**TASK GOAL:** Show all lines below holding the string "tool".

Data records
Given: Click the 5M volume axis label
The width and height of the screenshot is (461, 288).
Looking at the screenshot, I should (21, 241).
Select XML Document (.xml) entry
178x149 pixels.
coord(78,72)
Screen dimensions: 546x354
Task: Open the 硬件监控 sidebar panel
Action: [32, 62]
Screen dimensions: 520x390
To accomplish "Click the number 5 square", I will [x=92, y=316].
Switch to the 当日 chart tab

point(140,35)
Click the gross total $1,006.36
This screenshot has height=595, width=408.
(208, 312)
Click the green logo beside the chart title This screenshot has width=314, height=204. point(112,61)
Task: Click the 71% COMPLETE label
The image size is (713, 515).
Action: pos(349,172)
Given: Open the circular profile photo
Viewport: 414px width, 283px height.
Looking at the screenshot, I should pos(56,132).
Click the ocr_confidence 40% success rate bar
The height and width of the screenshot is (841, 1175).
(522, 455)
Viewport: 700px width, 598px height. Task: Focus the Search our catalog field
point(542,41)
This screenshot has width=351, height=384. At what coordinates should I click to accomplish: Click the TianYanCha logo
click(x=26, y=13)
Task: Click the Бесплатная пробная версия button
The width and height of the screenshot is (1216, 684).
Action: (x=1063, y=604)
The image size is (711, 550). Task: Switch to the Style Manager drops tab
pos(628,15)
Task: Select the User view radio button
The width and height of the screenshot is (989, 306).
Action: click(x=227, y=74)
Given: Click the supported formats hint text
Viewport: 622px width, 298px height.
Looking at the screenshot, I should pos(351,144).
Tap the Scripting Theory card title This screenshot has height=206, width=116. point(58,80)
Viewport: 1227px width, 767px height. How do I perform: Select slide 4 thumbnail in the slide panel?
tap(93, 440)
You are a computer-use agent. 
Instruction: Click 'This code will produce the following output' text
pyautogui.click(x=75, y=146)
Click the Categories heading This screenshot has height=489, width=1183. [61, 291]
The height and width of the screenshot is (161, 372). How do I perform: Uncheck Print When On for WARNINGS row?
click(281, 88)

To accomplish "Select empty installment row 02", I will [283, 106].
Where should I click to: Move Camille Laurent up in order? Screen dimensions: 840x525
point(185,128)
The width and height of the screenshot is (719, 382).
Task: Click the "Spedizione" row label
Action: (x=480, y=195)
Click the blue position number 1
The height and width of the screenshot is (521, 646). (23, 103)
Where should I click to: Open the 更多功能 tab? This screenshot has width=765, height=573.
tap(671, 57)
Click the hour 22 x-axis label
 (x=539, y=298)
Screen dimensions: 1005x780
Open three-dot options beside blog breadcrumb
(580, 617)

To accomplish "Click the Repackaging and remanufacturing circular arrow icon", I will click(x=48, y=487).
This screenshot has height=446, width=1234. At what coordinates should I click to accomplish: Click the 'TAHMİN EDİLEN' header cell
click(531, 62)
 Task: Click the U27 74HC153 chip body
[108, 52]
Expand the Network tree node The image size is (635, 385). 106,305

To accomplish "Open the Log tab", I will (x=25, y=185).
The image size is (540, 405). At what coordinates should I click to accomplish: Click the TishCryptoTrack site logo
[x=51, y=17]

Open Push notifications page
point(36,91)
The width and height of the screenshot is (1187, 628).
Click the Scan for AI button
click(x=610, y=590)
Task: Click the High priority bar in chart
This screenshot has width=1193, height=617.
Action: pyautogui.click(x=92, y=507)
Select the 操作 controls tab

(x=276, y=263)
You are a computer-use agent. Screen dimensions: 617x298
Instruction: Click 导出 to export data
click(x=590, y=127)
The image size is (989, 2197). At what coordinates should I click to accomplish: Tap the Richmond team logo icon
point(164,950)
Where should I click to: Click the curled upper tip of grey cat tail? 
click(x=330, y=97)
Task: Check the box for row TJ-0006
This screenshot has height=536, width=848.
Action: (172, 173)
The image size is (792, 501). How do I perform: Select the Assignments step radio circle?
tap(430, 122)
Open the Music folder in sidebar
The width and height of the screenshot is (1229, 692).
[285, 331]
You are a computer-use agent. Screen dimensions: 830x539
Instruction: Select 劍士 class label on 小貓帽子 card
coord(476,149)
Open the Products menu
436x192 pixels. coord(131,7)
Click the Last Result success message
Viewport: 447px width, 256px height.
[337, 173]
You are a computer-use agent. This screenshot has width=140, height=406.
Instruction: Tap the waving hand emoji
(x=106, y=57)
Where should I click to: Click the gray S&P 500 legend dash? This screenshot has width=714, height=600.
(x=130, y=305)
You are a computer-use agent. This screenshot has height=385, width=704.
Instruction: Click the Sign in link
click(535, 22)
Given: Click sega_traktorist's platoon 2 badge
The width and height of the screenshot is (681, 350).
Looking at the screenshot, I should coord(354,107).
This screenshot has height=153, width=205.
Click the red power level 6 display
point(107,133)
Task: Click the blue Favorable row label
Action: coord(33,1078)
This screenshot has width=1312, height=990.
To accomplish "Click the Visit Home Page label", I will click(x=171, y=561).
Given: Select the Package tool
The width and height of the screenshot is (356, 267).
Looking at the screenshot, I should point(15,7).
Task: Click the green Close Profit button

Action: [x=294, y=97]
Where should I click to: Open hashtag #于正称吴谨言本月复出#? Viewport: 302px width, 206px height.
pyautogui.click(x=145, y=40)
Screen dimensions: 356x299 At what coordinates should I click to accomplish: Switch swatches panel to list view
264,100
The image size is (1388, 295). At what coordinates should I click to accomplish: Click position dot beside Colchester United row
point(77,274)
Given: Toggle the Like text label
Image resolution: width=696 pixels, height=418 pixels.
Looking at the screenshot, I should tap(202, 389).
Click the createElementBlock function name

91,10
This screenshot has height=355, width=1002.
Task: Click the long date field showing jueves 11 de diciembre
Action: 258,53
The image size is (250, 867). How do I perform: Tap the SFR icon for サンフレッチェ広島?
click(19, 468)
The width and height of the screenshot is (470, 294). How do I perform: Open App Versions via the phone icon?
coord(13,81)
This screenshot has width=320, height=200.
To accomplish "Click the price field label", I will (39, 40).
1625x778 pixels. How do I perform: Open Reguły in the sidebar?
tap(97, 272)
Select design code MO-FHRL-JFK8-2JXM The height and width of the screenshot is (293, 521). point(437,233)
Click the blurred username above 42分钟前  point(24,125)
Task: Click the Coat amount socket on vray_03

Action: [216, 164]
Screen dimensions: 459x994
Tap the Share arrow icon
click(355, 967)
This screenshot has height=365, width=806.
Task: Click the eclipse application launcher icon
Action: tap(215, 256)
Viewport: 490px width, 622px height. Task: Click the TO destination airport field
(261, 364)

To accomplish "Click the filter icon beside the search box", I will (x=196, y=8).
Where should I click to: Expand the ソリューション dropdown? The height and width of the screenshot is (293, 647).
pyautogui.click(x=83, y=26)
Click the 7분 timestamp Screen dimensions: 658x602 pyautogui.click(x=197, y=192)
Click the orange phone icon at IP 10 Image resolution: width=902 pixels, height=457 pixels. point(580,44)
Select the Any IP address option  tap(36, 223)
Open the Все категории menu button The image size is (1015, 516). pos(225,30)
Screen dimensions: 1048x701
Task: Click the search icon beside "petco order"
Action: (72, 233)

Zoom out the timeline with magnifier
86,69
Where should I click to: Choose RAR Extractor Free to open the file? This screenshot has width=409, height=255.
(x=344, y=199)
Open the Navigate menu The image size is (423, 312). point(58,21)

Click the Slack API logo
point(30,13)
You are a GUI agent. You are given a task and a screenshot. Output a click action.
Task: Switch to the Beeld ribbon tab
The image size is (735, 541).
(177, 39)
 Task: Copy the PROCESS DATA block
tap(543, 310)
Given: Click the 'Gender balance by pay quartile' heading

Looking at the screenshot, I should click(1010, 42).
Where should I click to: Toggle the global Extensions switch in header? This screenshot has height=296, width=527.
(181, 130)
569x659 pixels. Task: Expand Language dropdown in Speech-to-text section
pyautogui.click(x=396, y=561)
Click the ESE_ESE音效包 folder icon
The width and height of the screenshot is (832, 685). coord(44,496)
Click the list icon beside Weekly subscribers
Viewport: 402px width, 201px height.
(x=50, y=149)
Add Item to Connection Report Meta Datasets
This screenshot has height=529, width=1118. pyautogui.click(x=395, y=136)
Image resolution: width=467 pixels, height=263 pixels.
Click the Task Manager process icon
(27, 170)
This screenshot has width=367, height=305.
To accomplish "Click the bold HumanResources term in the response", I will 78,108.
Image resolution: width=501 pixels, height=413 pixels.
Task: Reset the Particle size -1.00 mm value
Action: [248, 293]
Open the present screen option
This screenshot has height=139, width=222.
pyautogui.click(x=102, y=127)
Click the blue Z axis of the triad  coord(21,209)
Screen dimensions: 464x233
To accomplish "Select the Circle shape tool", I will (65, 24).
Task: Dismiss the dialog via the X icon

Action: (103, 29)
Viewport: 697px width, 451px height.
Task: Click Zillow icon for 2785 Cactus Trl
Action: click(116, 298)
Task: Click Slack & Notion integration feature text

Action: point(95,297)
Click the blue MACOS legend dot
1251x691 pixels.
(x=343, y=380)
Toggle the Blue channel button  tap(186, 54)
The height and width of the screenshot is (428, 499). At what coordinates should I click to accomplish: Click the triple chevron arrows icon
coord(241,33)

**RESPONSE BELOW:**
Given: Select the Package tool
To accomplish "Select the Circle shape tool", I will (65, 24).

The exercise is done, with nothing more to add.